*WHAT IS BEING ASKED*: Set down word for word the stretch of the passage about Suenaga that begins at "Friends and followers" and stops after "red from crying.".
-- Start SOURCE PASSAGE --
But he also taught people about the power of the Internet, and answered any question that anyone had about computers.
"If you had any technical question, whatsoever, he had the answer, whether it was Mac or PC," said said blogger and friend L.P. "Neenz" Faleafine.
But while you might expect someone like that to be glued to his computer all day, that wasn't the case with Suenaga.
"He broke the geek-nerd mold. He was a hiker. He biked. He ran. He completed two marathons, countless 10K's, Aloha Run every year," said Li.
And forget about tucked-in shirts and pocket protectors: Suenaga had his own sense of fashion.
"His outfits were always Jams," Faleafine said. "A brightly colored, multi-colored pair of jams. And we're talking about Jams, not the recent ones, but the ones probably from the 80s, with any color t-shirt that probably didn't match."
Friends and followers were shocked when they learned about Suenaga's death.
Looking at his Twitter page, they can still see some insight to his final moments. And there's a strange twist: days before, he joked with a friend about how tough the Olomana Trail is, tweeting, "I hope I don't die."
Suenaga's legacy will live on. He recently helped to set up a scholarship with Kapiolani Community College for students who want to major in social work. But for now, the void he leaves will be impossible to fill.
"It's almost as if we're looking for him, and we just want him to reply to us one more time," Faleafine said, eyes red from crying.
-- End SOURCE PASSAGE --
-- Start RAW RECORDS --
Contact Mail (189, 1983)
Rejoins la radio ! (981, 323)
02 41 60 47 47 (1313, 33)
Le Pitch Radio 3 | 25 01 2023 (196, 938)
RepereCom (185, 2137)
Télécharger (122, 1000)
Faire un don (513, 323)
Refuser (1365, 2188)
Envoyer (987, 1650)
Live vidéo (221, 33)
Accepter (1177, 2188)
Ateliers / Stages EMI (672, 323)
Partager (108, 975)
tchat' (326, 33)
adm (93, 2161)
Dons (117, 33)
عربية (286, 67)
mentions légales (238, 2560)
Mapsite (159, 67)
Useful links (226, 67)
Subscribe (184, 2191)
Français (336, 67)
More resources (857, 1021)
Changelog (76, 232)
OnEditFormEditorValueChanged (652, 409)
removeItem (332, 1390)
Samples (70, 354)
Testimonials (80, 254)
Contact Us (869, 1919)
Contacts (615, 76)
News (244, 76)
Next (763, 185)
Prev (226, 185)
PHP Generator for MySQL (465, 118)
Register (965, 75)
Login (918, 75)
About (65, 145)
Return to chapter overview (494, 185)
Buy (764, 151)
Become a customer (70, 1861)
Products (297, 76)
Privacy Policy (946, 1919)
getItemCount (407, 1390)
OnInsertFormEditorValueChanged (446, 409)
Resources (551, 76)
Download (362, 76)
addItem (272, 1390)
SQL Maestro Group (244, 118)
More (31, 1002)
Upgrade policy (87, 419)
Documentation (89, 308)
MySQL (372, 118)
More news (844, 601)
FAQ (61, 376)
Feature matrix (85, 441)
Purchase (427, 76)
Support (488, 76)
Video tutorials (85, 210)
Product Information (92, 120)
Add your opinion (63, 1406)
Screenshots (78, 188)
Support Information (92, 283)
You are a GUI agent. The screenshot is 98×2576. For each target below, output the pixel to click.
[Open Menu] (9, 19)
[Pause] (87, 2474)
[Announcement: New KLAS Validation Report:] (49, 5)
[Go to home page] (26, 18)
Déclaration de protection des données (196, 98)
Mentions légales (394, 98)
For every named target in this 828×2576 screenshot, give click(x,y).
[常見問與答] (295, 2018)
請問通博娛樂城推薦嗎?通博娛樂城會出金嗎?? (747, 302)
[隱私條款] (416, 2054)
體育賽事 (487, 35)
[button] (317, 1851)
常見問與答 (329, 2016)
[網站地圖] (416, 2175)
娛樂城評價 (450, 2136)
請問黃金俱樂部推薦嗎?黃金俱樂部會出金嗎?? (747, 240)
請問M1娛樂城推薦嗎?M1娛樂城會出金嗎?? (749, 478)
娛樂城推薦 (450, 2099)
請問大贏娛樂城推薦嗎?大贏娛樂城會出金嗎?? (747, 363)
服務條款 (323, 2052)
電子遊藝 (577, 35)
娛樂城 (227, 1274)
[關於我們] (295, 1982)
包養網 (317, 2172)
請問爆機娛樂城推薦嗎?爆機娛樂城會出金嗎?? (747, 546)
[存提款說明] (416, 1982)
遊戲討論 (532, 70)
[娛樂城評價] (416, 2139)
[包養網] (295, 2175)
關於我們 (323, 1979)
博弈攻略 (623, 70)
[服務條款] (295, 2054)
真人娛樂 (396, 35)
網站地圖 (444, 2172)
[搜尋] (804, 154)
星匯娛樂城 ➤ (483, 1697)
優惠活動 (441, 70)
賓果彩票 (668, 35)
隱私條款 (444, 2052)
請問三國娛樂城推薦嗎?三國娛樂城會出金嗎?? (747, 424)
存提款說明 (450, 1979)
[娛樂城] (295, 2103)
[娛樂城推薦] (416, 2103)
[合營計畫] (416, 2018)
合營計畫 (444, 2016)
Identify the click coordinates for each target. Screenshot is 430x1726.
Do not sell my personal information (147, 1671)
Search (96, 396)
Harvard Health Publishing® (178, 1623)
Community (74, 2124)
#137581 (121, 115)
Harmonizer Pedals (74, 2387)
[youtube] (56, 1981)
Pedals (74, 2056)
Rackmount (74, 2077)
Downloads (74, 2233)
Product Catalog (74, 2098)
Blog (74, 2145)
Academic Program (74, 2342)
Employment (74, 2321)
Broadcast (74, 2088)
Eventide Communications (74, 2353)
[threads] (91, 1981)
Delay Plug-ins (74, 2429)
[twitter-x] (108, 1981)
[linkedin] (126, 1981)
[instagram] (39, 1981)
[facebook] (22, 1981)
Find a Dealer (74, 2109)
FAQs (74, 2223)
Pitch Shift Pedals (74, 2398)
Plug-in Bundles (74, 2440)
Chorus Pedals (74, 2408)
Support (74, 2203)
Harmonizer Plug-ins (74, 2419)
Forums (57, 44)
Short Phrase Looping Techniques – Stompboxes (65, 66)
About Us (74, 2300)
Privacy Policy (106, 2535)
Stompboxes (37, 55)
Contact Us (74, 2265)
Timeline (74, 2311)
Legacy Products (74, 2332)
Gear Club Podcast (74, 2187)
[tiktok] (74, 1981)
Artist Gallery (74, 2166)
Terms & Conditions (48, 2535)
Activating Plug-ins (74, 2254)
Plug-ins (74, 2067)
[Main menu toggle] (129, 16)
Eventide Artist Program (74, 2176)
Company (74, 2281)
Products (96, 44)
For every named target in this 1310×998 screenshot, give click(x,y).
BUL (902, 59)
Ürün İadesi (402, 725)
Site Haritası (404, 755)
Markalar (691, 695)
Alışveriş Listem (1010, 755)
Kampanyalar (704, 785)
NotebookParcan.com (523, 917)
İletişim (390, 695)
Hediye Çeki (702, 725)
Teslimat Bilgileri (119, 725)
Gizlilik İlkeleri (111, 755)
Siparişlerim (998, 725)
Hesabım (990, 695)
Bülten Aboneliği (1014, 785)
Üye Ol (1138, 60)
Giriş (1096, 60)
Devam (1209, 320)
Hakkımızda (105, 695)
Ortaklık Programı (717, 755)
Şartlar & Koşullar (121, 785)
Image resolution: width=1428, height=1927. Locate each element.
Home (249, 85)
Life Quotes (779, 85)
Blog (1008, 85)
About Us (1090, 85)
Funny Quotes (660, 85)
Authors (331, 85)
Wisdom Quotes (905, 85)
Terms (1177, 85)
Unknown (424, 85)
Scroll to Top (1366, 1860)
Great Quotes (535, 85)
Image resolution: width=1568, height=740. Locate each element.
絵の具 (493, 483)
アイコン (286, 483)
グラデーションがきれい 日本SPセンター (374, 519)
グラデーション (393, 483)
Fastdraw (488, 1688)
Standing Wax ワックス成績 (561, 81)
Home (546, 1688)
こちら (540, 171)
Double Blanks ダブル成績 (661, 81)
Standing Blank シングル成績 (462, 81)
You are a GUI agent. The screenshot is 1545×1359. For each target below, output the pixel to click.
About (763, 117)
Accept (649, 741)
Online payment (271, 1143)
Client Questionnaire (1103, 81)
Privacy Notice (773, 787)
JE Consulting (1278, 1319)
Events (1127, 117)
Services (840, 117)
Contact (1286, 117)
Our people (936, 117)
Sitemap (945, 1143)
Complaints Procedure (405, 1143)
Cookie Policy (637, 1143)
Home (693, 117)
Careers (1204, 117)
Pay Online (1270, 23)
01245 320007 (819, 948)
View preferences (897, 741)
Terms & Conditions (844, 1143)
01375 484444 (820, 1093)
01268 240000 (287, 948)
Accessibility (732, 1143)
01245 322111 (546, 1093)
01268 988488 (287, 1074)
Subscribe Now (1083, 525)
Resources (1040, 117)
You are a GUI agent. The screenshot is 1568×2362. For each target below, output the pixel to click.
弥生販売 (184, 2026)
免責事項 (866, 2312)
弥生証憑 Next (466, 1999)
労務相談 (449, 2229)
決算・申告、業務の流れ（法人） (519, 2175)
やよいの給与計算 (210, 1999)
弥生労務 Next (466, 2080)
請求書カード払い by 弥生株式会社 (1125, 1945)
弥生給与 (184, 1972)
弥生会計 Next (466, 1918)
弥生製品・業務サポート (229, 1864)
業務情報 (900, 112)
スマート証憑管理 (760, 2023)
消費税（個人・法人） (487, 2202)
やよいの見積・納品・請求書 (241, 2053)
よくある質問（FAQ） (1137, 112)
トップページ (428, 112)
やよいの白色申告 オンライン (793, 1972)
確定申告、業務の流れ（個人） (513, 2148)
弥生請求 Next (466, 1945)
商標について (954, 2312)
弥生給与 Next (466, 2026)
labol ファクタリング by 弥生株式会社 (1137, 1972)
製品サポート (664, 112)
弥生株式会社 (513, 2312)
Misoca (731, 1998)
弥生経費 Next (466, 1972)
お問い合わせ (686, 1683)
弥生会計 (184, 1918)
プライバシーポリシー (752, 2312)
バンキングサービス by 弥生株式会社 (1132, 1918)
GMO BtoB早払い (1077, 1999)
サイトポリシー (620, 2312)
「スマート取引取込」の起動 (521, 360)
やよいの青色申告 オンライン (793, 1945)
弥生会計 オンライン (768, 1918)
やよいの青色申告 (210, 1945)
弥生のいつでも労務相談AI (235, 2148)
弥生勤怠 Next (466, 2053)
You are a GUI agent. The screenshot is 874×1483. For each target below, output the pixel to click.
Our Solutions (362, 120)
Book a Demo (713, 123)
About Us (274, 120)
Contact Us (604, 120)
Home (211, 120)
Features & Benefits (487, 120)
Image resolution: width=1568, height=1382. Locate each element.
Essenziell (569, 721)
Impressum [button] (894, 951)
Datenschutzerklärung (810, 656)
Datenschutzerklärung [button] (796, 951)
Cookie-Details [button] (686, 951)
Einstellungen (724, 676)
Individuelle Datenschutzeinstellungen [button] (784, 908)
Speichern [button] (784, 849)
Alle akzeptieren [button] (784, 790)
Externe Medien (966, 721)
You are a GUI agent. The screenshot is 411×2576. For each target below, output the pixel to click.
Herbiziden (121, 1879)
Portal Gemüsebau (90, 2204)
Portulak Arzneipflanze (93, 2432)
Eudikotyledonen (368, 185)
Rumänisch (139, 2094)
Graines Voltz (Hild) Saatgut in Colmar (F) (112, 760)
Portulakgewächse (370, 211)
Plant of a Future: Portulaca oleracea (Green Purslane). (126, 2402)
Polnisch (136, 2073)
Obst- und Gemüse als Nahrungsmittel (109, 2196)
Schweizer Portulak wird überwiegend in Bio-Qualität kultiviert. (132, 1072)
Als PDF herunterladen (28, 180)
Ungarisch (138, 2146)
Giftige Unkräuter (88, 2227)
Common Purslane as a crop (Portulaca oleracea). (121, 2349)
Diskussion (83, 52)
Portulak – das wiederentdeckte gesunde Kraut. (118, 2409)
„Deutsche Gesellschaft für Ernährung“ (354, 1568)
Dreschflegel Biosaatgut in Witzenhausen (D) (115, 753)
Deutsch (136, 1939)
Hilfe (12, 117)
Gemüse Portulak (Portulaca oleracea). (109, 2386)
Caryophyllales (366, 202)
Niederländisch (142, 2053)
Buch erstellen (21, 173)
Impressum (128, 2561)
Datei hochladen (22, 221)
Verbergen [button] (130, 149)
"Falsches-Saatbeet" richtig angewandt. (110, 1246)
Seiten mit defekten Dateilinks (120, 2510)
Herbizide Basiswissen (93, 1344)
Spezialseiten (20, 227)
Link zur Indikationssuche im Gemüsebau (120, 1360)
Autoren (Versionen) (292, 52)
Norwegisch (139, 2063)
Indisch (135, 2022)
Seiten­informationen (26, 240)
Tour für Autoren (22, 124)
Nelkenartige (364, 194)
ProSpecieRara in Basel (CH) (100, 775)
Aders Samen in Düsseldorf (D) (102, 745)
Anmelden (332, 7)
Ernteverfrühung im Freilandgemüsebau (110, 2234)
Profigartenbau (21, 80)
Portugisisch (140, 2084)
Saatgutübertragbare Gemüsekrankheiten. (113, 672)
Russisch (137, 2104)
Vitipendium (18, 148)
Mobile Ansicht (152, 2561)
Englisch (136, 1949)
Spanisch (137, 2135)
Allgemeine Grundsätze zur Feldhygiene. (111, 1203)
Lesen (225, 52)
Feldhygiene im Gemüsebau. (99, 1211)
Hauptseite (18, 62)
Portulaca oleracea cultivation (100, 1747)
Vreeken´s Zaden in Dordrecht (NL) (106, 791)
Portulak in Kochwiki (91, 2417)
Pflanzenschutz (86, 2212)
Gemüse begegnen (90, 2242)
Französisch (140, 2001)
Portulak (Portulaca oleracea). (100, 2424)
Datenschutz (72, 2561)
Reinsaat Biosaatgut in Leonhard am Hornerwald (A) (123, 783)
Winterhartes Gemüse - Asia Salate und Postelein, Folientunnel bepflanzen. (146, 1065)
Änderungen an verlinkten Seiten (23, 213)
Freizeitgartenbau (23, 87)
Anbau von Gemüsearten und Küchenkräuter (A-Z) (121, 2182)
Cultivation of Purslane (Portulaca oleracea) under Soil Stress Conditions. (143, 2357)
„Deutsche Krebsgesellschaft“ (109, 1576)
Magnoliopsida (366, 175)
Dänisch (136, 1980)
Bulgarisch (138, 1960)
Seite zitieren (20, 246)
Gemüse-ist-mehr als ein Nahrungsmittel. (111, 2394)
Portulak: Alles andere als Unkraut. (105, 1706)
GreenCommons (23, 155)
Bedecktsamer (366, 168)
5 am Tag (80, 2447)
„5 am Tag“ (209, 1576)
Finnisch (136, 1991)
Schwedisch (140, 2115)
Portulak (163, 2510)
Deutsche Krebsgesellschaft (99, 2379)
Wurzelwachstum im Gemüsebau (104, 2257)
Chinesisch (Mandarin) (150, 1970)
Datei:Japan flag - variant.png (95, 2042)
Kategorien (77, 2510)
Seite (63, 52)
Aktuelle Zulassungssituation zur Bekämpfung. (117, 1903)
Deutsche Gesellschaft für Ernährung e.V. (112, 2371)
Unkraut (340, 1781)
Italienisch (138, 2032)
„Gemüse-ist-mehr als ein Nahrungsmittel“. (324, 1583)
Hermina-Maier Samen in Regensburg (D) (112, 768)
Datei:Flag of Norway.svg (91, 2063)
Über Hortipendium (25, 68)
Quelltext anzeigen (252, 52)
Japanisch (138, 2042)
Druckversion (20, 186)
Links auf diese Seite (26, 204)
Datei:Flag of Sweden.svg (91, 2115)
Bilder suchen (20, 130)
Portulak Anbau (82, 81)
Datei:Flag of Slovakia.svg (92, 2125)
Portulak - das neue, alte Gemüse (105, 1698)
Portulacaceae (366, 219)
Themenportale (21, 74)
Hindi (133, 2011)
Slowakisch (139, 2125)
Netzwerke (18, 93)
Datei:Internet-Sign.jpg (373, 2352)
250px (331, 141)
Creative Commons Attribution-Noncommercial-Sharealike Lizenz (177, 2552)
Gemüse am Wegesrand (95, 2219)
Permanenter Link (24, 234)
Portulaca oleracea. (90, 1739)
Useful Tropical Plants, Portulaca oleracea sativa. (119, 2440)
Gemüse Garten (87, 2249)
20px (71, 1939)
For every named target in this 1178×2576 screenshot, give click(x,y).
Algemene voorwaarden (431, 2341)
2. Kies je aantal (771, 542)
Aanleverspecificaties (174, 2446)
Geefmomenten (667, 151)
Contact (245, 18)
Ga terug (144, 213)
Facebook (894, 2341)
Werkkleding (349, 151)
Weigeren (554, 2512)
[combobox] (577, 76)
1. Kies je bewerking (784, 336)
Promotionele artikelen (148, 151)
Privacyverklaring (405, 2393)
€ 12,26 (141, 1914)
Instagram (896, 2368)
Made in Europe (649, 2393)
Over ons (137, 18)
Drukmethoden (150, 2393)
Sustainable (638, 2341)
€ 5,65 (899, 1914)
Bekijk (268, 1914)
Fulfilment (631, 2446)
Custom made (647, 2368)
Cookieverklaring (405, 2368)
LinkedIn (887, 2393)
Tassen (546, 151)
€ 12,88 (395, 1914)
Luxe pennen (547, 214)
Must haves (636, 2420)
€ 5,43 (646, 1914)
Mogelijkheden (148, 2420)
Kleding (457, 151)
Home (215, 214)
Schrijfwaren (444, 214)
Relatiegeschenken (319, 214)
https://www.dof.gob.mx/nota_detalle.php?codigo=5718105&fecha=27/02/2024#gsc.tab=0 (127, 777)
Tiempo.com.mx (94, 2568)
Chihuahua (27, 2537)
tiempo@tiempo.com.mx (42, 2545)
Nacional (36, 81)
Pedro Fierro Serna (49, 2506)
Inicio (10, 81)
-- End RAW RECORDS --
*RESPONSE BELOW*:
Friends and followers were shocked when they learned about Suenaga's death.
Looking at his Twitter page, they can still see some insight to his final moments. And there's a strange twist: days before, he joked with a friend about how tough the Olomana Trail is, tweeting, "I hope I don't die."
Suenaga's legacy will live on. He recently helped to set up a scholarship with Kapiolani Community College for students who want to major in social work. But for now, the void he leaves will be impossible to fill.
"It's almost as if we're looking for him, and we just want him to reply to us one more time," Faleafine said, eyes red from crying.